In North America, for instance, there are about 10 ground-monitoring stations per million people; there are just 0.4 ground stations per million people in Asia and Africa. Most ground stations are clustered around urban areas, leaving some rural towns hundreds of miles from the nearest pollution sensor. And there are huge swaths of the ocean with virtually no coverage at all.
“One of the reasons the research community has so much interest in satellites is that they will eventually be able to provide global measurements in near-real time, analogous to what weather satellites do for clouds and water vapor today,” said Jack Fishman, an atmospheric scientist at Saint Louis University who spent three decades working at NASA’s Langley Research Center.
But experts are quick to point out that satellites present their own set of challenges. It can be difficult to distinguish between pollutants high in the atmosphere and those lower down. Clouds can block measurements. And even when skies seem clear, satellites are so far away from the surface that it can be difficult to map fine details. “It’s really the integration of satellite observations, ground sensors, aerial campaigns, and computer modeling that will get us to where we need to go,” said Fishman. “But you can’t do much with the models unless you have high-quality, global-scale measurements to constrain them.”
Since the beginning of the Space Age, many sensors have been sent into orbit. However, most of them collect information about the entire column of air between the satellite and the ground. Only a small subset can measure pollutants in the troposphere, the atmospheric layer where humans live and breathe.
In some cases, instruments were designed to study the upper atmosphere but scientists later realized they could glean information about lower parts of the atmosphere. The Total Ozone Mapping Spectrometer (TOMS), for instance, was launched in 1978 with the goal of monitoring the ozone hole in the upper atmosphere. Scientists at NASA’s Langley Research Center later developed a technique that made it possible to retrieve information about ground-level ozone.

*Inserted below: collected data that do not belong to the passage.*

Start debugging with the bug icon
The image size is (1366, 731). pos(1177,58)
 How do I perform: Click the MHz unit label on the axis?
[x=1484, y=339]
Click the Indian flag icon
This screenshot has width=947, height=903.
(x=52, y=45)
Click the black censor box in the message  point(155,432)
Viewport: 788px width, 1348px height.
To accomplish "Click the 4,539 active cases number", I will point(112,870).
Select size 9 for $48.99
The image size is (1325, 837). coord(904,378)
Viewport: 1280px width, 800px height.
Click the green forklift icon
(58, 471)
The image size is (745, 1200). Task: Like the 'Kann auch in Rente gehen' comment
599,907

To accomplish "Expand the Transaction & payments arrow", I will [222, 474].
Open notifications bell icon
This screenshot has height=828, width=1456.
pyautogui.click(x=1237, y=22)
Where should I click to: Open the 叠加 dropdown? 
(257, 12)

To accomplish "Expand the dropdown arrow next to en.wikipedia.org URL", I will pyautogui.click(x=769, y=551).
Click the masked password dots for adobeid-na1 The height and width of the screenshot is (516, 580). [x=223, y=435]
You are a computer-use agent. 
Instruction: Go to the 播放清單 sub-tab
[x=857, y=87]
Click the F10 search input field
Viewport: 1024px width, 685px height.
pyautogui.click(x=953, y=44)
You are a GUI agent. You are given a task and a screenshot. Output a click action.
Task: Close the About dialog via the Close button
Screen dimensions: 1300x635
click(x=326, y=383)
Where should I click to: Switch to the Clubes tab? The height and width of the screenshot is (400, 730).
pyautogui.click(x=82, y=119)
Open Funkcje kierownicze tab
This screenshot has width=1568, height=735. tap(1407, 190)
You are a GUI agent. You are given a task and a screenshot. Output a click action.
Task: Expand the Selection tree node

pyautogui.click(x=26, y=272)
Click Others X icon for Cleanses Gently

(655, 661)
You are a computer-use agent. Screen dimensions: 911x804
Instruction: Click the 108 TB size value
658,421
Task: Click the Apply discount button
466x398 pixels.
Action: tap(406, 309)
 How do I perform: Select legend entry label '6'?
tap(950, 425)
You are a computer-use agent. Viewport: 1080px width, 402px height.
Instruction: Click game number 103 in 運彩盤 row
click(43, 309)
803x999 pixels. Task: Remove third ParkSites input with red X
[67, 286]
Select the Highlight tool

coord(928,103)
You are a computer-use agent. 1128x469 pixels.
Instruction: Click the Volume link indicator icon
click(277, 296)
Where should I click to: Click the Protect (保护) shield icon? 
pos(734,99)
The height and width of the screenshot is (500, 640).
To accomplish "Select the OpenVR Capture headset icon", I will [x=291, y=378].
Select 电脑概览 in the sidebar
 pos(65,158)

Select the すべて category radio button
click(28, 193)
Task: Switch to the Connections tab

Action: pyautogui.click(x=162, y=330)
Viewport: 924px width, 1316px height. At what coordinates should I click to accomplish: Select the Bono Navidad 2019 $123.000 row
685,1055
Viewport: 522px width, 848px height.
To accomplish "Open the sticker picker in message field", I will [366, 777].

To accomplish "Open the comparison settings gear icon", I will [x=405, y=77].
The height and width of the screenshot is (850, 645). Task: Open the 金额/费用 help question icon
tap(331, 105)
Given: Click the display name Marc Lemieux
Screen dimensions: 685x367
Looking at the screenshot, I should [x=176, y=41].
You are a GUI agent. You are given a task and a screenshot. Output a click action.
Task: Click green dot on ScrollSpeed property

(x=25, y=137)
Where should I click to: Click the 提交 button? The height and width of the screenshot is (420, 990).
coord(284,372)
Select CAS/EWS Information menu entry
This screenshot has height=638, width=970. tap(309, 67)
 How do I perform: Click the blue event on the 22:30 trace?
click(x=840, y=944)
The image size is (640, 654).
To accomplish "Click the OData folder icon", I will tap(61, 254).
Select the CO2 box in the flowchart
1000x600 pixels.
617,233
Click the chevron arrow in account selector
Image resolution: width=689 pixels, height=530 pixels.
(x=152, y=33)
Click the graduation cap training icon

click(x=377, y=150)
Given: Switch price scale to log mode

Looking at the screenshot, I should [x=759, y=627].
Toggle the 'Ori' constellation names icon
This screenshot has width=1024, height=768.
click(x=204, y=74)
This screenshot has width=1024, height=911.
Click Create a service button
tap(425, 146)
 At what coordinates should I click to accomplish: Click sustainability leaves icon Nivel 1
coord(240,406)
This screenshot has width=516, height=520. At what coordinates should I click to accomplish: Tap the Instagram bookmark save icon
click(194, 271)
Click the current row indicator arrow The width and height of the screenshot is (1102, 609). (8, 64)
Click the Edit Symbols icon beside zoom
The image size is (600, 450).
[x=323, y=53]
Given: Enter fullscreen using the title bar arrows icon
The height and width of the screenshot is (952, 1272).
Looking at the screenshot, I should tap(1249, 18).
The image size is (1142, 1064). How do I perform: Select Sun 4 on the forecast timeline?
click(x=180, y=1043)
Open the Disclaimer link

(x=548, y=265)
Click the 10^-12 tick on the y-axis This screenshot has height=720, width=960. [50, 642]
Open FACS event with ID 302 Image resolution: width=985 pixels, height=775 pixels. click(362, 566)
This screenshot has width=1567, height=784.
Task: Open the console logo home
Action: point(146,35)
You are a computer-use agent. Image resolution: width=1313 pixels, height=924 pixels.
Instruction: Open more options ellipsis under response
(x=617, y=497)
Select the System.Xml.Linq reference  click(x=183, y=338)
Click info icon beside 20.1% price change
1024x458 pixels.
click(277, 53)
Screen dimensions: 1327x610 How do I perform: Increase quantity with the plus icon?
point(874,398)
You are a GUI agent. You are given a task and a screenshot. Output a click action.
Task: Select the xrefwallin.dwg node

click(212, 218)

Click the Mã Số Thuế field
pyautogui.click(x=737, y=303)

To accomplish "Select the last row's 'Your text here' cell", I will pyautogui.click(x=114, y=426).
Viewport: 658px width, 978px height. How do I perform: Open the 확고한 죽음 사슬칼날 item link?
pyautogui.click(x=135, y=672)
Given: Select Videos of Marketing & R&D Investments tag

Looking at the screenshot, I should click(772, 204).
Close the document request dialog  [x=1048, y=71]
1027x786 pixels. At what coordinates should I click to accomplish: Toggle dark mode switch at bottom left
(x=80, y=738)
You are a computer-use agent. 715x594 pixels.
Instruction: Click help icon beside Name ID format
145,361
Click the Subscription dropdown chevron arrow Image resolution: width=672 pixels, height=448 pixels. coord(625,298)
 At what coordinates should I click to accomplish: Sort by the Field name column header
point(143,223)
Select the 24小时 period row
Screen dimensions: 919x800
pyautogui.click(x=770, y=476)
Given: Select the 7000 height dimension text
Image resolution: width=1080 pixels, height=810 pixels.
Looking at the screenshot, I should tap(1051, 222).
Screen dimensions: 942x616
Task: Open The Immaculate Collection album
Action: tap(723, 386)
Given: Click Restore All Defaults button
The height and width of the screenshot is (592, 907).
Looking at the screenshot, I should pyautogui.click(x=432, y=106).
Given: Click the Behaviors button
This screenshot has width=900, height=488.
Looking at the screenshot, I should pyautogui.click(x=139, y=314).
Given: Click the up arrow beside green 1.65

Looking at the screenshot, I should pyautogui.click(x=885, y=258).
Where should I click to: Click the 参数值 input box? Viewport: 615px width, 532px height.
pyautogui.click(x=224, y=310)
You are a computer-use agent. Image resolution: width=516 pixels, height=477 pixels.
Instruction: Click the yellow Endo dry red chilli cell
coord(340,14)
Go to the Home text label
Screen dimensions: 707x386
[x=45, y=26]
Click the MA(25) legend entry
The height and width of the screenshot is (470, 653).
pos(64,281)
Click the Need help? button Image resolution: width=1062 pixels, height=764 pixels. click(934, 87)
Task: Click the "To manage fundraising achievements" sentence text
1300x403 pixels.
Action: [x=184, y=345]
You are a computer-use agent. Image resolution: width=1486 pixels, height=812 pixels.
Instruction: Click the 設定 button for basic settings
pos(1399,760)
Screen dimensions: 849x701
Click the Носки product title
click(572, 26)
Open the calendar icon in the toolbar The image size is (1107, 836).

The European Global Ozone Monitoring Experiment (GOME-1) sensor, launched in 1995, was the first satellite instrument specifically designed to make direct measurements of gaseous pollutants in the troposphere. It measured levels of nitrogen dioxide and formaldehyde, which are good proxies for nitrogen oxides and volatile organic compounds that react in the air to form ozone. It also measured levels of sulfur dioxide at the surface.
Since then, the European Space Agency and NASA have launched more sophisticated sensors with better spatial resolution. For instance, ESA’s Scanning Imaging Absorption Spectrometer for Atmospheric Chartography (SCIAMACHY) had a resolution seven times better; the Ozone Monitoring Instrument (OMI) built by the Dutch and Finnish governments and launched by NASA on Aura, was more than 40 times better. Rather than simply measuring patches of pollution that were hundreds of square kilometers, OMI could take measurements that were on the order of a few dozen kilometers—meaning it detect elevated pollution over specific sources, such as cities or power plants.